Anche se abbiamo una buona motivazione, come l’amore, con cui compulsivamente aiutiamo i nostri figli adulti, se si basa su un fraintendimento ingenuo per cui il sentirci utili ci fa sentire bene con noi stessi, qualunque felicità che sperimentiamo da questo non ci soddisferà mai. In breve, le vere cause del perpetuare l’insorgenza dei nostri alti e bassi emozionali sono l’inconsapevolezza e il fraintendimento di come noi e gli altri e, in effetti, ogni cosa esiste, più le emozioni disturbanti e gli irresistibili impulsi karmici e il comportamento compulsivo che innescano.

L’inconsapevolezza, le emozioni disturbanti, e il comportamento compulsivo come le vere cause per perpetuare la nostra rinascita ricorrente e incontrollabile

Il Buddha insegnò che l’inconsapevolezza, le emozioni disturbanti, e gli impulsi karmici sono anche le vere cause che perpetuano compulsivamente la nostra esistenza, in questa e in vite future, con un corpo e menti limitate come la base con cui sperimentare le sofferenze dell’infelicità e della felicità insoddisfacente. Sono i nostri atteggiamenti confusi verso questi sentimenti che il Buddha identificò come la vera causa della nostra esistenza ricorrente e incontrollabile, il nostro “samsara”.

Quando sorge una breve felicità, desideriamo che non finisca mai, sebbene ciò sia futile perché non dura mai. Quando ci sentiamo infelici, vogliamo che finisca per sempre, sebbene il nostro comportamento compulsivo agirà come causa per il sorgere di nuova infelicità. Anche se prendiamo dei forti antidolorifici per non sentire nulla, o ci fiondiamo in uno stato di concentrazione profonda in cui in modo simile non proviamo nulla, noi desideriamo che tale stato in cui non proviamo nulla non diminuisca, sebbene inevitabilmente si riduca.

Inoltre, ci fissiamo su “io”, come se fosse un’entità concreta, con i pensieri di “povero me”: “Io non voglio separarmi da questa felicità; io voglio separarmi da questa infelicità; io voglio che questa sensazione del nulla non diminuisca”. Quando questa fissazione sulla nostra idea confusa di “io” e queste emozioni disturbanti verso i nostri sentimenti avvengono quando stiamo per morire, esse attivano un impulso karmico, una spinta mentale irresistibile che, come un magnete, attira le nostre menti e queste emozioni disturbanti verso il corpo di uno stato di rinascita, con l’intenzione di rinascere con essi affinché potessimo continuare a vivere. Questa è in un certo senso la versione buddhista dell’istinto di sopravvivenza. 

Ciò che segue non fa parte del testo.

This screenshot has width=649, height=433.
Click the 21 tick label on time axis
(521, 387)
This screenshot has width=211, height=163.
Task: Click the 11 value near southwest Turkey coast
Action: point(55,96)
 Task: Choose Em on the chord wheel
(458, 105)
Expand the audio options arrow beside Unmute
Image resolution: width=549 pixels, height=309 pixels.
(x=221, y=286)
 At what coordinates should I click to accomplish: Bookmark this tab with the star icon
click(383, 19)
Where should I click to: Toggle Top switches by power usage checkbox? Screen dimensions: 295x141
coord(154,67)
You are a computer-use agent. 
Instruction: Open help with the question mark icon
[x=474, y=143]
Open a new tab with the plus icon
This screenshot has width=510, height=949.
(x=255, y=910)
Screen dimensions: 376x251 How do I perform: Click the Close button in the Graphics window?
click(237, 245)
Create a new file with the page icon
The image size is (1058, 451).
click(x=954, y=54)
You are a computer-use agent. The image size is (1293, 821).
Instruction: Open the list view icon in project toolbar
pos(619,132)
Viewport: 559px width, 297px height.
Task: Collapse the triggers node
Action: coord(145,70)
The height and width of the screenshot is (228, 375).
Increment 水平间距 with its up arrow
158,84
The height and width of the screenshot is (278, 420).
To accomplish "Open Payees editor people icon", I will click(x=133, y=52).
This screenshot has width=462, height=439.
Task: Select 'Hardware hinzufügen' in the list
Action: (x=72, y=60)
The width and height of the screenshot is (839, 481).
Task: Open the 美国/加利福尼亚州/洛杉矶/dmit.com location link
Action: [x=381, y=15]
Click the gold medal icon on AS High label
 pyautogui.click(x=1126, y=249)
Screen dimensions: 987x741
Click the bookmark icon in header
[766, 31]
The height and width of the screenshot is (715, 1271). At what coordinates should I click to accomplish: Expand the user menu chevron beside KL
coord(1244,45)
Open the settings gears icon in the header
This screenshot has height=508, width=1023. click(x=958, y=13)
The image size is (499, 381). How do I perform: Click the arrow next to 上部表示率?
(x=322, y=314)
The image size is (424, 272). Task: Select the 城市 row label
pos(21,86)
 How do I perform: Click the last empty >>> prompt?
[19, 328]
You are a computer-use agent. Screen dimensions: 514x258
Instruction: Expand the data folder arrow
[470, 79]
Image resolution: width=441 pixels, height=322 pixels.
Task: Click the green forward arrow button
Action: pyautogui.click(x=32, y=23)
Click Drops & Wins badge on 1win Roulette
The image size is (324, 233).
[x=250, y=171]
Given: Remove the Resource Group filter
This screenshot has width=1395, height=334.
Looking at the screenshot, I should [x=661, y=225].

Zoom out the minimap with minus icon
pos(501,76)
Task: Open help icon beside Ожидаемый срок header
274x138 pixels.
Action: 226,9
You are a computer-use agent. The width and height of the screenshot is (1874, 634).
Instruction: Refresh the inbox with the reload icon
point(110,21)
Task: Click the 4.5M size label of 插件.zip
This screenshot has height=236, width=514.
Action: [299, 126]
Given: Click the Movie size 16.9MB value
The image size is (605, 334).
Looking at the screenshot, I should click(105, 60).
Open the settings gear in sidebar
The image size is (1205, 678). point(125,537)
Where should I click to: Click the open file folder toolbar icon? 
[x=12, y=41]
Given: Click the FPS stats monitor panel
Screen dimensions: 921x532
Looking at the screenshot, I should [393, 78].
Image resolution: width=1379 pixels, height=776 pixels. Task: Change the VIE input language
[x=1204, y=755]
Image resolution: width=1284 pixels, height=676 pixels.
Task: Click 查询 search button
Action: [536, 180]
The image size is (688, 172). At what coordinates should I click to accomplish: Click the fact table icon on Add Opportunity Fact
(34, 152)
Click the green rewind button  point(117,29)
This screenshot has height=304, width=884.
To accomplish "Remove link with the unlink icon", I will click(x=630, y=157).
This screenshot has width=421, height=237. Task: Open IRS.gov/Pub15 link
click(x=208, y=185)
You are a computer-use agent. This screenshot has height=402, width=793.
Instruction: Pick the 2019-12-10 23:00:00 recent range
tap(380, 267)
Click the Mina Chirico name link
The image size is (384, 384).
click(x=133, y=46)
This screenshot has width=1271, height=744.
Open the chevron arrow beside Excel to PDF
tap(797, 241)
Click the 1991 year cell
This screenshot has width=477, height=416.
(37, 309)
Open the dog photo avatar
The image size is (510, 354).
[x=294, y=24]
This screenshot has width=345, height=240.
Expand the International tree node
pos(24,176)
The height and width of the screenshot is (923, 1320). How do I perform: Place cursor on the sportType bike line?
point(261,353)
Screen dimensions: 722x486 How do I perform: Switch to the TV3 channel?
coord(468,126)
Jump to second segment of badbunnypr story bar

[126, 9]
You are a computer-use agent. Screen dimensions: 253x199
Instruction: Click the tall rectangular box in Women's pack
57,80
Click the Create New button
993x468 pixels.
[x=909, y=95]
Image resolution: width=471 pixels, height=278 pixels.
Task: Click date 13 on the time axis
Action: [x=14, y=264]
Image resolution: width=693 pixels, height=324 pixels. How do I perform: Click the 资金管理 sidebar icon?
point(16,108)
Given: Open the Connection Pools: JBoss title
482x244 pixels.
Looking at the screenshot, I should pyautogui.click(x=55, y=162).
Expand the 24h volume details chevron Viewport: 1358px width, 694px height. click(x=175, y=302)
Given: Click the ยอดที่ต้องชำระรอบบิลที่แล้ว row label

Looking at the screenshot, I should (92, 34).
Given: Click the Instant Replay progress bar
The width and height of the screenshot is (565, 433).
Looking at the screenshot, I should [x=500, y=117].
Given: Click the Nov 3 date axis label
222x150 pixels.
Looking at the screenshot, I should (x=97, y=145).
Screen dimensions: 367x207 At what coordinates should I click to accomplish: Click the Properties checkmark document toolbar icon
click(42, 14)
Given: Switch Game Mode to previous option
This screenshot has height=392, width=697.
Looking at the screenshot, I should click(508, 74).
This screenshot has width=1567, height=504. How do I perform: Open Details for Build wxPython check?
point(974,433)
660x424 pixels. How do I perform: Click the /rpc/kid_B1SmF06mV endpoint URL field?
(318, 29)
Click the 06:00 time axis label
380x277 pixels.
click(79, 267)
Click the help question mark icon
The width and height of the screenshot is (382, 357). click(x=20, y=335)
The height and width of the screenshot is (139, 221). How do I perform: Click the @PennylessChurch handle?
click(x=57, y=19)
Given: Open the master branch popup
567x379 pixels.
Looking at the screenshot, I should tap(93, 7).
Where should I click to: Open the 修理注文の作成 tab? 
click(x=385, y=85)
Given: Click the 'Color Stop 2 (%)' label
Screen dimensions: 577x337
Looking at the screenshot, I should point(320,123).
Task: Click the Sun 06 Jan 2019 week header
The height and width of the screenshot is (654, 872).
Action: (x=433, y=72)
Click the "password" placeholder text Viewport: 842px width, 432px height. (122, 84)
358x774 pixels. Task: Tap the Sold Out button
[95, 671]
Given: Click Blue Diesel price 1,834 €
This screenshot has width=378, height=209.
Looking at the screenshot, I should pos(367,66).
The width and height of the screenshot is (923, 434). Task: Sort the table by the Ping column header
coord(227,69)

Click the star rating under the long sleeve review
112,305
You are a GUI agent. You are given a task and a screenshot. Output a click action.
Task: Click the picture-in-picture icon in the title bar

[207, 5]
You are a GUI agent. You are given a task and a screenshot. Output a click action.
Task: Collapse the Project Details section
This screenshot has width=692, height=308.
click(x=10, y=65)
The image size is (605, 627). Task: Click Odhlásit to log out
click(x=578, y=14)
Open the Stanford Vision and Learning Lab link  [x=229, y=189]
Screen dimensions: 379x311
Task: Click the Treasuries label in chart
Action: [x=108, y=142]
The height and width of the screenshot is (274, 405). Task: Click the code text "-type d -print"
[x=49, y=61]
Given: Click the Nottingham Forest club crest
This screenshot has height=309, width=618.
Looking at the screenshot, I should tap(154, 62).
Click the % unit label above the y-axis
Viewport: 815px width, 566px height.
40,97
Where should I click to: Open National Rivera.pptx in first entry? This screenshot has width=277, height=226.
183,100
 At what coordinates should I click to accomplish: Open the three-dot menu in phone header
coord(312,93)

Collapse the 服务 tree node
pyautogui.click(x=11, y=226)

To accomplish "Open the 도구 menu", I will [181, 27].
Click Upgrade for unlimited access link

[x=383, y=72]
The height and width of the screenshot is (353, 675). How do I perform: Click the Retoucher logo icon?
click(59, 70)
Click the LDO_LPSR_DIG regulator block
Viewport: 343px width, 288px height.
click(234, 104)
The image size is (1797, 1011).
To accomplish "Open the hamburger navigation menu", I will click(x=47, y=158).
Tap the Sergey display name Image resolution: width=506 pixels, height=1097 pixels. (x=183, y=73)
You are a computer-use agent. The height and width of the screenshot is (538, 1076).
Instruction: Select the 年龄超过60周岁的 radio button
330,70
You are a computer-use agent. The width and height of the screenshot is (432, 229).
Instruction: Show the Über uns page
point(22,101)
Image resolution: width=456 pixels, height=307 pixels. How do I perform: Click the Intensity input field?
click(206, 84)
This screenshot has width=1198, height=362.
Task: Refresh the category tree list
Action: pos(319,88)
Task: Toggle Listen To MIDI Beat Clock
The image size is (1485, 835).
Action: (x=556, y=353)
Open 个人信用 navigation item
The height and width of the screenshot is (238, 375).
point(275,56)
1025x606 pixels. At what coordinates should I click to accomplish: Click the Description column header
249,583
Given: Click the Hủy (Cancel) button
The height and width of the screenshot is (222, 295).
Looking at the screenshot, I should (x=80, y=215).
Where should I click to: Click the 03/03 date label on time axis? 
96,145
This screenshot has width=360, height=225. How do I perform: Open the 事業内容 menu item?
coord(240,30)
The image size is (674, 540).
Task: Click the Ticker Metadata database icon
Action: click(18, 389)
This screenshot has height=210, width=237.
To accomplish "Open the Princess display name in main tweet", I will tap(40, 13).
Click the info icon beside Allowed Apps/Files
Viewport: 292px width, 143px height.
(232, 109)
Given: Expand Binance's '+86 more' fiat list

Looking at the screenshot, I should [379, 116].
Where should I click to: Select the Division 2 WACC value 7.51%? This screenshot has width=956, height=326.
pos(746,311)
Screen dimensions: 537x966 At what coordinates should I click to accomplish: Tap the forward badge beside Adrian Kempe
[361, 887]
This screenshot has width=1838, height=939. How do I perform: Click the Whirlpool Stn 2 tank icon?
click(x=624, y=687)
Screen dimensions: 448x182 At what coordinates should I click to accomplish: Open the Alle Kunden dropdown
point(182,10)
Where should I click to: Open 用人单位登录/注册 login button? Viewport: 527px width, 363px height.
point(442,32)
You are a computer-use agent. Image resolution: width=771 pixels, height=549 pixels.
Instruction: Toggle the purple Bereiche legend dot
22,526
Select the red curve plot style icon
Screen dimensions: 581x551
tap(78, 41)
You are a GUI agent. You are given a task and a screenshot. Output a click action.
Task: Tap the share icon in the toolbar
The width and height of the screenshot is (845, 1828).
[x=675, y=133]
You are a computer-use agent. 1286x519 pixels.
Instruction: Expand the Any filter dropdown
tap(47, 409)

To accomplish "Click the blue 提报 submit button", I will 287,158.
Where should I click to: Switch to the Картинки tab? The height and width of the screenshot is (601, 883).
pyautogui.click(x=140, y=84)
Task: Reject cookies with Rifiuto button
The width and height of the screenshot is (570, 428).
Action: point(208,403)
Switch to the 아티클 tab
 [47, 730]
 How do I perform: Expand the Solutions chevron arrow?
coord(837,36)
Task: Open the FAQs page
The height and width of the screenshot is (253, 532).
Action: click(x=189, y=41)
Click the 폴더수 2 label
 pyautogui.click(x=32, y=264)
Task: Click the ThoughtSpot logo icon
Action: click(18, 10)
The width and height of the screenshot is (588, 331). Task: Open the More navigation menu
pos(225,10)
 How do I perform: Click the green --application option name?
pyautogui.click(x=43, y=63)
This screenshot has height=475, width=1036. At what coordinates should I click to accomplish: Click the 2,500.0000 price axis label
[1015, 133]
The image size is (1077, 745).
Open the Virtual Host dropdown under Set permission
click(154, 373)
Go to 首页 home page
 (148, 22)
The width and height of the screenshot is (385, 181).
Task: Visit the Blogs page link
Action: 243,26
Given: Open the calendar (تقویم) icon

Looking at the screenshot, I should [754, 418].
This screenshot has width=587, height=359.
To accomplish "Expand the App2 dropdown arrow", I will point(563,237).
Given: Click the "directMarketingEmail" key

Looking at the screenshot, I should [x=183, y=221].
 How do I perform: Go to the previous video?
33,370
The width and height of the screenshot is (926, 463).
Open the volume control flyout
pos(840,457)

I quattro aspetti delle vere cause della sofferenza

I nostri atteggiamenti confusi, allora, sono le vere cause delle nostre vere sofferenze. Il fatto è che noi perpetuiamo la ripetizione incontrollabile delle nostre sofferenze. Ci sono quattro aspetti in questo, specificatamente in riferimento al prendere rinascita di continuo. Da questi aspetti, possiamo anche comprendere come siano le vere cause della sofferenza in generale: 

  • Primo, l’inconsapevolezza su come esistiamo, assieme alle emozioni disturbanti e gli irresistibili impulsi karmici, sono le cause effettive di tutta la nostra sofferenza. La nostra sofferenza non è senza causa e non dipende da una causa inadatta, come una configurazione astrologica o semplicemente cattiva fortuna. 
  • Secondo, questi fanno sì che le nostre sofferenze si ripetano di continuo. In ciascuna situazione, la sofferenza non proviene mai soltanto da una causa, ma da una combinazione di molte cause e condizioni.
  • Terzo, ci sono dei forti “produttori” interiori che creano la nostra sofferenza. La nostra sofferenza non proviene da fonti esterne, e nemmeno da una divinità onnipotente.
  • Quarto, queste sono le condizioni per l’insorgenza delle nostre sofferenze. Le sofferenze non sorgono dalle attività mondane, ma dai nostri atteggiamenti confusi verso di esse. 

In sintesi

Una volta che abbiamo compreso come le vere cause delle nostre sofferenze e problemi ricorrenti – che noi tutti proviamo anche se non lo vogliamo – sono le nostre stesse proiezioni di una falsa realtà riguardo noi stessi, la nostra inconsapevolezza che sono soltanto mera fantasia, e le emozioni disturbanti e il comportamento compulsivo che generano, non ha senso lavorare per liberarci per sempre di questi guastafeste?